第2話 殺害された社長
浅川刑事は川越博士の話を訊いていて、記憶の喪失と、薬物の関係について興味を持つようになった。薬物というと、どうしても麻薬のようなものを想像し、摂取すると、一時期は幸福感に包まれ、自分の感覚は普段の何十倍、あるいは何百倍と言えるほどの覚醒し、覚醒したものすべてが快感に包まれることになる。
感覚がマヒしてしまっていると言ってもいいのだろうが、その感覚をどのように表現していいのか分からないくらいに感じてしまうと、もう身体が薬がないとか満出来なくなってしまうのだ。
快楽の後には恐ろしい禁断c症状が襲ってくる。
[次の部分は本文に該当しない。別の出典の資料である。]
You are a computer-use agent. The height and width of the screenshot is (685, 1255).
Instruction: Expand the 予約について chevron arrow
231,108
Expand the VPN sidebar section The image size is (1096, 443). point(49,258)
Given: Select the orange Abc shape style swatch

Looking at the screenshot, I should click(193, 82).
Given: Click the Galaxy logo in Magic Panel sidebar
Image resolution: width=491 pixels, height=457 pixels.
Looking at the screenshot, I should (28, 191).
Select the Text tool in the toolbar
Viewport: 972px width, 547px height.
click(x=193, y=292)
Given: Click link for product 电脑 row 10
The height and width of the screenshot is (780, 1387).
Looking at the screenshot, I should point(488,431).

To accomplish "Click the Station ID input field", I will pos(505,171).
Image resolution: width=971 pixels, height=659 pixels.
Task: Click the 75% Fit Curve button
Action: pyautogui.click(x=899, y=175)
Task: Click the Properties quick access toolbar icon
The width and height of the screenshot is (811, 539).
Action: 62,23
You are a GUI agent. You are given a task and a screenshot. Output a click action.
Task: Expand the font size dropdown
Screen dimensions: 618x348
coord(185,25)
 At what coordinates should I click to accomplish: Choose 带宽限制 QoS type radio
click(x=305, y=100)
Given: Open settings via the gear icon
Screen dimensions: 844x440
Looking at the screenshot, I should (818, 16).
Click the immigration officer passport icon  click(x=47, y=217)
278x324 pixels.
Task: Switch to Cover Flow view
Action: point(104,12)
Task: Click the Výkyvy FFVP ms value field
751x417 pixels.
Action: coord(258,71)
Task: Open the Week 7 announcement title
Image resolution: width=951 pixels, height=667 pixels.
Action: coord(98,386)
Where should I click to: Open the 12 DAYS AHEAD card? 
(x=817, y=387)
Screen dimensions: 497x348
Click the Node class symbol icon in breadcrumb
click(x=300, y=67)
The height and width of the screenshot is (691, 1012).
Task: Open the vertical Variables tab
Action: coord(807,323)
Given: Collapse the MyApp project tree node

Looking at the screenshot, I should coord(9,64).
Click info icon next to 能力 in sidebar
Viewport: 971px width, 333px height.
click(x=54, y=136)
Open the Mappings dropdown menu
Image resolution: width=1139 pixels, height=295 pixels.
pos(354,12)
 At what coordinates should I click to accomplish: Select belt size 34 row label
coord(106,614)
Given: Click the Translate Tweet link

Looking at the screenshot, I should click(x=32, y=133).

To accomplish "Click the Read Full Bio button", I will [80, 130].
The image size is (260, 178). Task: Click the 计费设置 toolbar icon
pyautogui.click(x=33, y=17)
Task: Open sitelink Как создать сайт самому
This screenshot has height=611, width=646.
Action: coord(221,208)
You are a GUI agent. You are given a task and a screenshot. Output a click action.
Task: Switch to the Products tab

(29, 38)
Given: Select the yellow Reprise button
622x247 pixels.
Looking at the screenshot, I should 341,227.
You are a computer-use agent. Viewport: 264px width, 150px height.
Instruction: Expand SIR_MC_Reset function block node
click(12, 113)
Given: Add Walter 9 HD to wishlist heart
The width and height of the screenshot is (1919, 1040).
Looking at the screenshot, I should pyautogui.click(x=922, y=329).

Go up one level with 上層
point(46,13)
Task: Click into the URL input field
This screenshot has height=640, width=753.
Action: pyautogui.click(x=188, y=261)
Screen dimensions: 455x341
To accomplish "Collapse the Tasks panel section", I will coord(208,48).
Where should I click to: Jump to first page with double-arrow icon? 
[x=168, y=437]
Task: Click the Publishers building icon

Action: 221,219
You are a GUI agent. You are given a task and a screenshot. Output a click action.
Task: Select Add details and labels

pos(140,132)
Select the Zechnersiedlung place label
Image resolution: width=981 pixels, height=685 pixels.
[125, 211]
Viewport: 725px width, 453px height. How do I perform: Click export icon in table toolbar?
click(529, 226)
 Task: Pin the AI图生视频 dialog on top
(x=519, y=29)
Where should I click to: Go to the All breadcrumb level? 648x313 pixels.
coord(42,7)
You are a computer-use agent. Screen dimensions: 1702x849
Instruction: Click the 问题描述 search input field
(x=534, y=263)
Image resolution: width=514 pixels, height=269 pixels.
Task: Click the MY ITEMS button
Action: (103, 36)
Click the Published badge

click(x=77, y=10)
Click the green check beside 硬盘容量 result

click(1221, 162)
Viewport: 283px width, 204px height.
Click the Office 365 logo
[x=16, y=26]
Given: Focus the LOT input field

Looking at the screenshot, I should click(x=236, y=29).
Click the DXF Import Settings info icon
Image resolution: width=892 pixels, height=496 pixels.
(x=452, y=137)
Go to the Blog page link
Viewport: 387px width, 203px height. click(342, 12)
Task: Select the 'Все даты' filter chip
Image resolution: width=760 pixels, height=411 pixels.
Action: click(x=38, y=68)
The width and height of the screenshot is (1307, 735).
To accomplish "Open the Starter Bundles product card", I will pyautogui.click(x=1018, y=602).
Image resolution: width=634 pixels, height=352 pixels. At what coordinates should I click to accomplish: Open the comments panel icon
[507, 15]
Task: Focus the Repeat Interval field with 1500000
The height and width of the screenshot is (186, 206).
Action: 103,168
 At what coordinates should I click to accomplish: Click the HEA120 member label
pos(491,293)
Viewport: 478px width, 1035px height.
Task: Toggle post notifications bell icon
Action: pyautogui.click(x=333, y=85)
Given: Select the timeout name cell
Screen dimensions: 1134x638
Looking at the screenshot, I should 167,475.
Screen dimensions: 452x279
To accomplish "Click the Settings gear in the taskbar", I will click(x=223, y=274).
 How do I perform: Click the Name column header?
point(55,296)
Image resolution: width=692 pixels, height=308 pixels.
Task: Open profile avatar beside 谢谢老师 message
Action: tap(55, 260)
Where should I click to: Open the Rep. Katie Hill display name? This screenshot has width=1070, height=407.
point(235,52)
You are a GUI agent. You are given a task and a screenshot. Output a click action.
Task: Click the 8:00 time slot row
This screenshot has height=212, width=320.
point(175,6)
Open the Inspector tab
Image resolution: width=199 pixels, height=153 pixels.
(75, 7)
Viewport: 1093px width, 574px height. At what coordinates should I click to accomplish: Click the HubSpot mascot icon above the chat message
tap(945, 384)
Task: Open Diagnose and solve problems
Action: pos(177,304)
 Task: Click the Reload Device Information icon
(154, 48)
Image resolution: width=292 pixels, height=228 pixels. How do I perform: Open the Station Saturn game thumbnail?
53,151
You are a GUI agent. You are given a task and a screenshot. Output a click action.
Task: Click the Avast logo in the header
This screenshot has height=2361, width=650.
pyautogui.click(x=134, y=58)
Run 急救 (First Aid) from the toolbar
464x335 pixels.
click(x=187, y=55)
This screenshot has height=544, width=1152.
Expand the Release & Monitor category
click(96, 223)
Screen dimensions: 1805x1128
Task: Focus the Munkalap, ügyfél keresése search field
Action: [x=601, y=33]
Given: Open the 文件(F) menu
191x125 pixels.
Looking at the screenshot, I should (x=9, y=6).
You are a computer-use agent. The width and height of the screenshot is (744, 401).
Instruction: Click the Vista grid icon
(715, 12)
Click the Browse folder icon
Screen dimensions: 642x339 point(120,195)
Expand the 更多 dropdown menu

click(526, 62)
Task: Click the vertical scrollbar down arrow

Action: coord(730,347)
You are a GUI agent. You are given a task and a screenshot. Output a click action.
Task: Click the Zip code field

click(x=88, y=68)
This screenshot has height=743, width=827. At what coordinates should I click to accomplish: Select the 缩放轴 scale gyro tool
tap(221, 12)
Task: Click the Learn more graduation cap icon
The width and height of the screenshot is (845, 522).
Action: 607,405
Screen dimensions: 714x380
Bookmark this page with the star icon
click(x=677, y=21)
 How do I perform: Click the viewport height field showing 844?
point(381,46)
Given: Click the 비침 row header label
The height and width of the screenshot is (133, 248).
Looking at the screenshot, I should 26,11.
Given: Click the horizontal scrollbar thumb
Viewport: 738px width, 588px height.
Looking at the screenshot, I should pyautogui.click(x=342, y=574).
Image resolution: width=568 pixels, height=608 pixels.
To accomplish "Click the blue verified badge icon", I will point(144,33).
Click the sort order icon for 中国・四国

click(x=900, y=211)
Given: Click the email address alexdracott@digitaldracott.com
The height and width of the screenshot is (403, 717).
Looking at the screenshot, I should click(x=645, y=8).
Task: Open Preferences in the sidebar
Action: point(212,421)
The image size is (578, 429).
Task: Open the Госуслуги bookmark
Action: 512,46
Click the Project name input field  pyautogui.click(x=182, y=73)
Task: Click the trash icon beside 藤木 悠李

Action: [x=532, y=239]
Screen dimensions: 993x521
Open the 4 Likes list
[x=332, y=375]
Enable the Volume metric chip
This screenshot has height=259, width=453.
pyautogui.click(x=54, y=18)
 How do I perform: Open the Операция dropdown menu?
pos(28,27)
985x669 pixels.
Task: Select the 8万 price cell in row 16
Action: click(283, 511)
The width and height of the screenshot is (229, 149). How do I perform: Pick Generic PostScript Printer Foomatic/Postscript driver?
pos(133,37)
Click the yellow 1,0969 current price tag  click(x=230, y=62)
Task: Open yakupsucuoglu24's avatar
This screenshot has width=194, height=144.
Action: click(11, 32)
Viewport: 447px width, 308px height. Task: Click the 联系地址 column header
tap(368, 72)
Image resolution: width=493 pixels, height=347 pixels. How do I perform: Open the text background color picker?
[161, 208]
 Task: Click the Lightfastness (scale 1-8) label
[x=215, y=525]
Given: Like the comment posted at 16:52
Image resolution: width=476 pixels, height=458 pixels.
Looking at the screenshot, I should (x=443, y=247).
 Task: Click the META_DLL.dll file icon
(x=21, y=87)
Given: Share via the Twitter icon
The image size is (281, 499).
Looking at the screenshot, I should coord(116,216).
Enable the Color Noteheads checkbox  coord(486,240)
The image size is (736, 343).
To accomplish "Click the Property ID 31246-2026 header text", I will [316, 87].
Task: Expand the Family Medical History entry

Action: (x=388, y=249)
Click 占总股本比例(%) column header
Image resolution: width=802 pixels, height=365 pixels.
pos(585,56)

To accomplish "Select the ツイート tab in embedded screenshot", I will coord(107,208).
昔テレビのコマーシャルであったが、
「あなた、クスリやめマシ化? それとも人間やめますか?」
という名セリフがあったが、まさにその通りなのだろう。
刑事ドラマなどで禁断症状の人間を表現している番組があったが、目の下にはクマができていて、目は完全に焦点が合っておらず、血走った状態である。震えがとまることはなく、寒いのか、歯をガタガタ言わせている。
普通であれば、そんなシーンを薬物に手を出す前に見ていれば、少しは思いとどまったのではないだろうか。そう思うと、悔しさがこみあげてくる浅川刑事だった。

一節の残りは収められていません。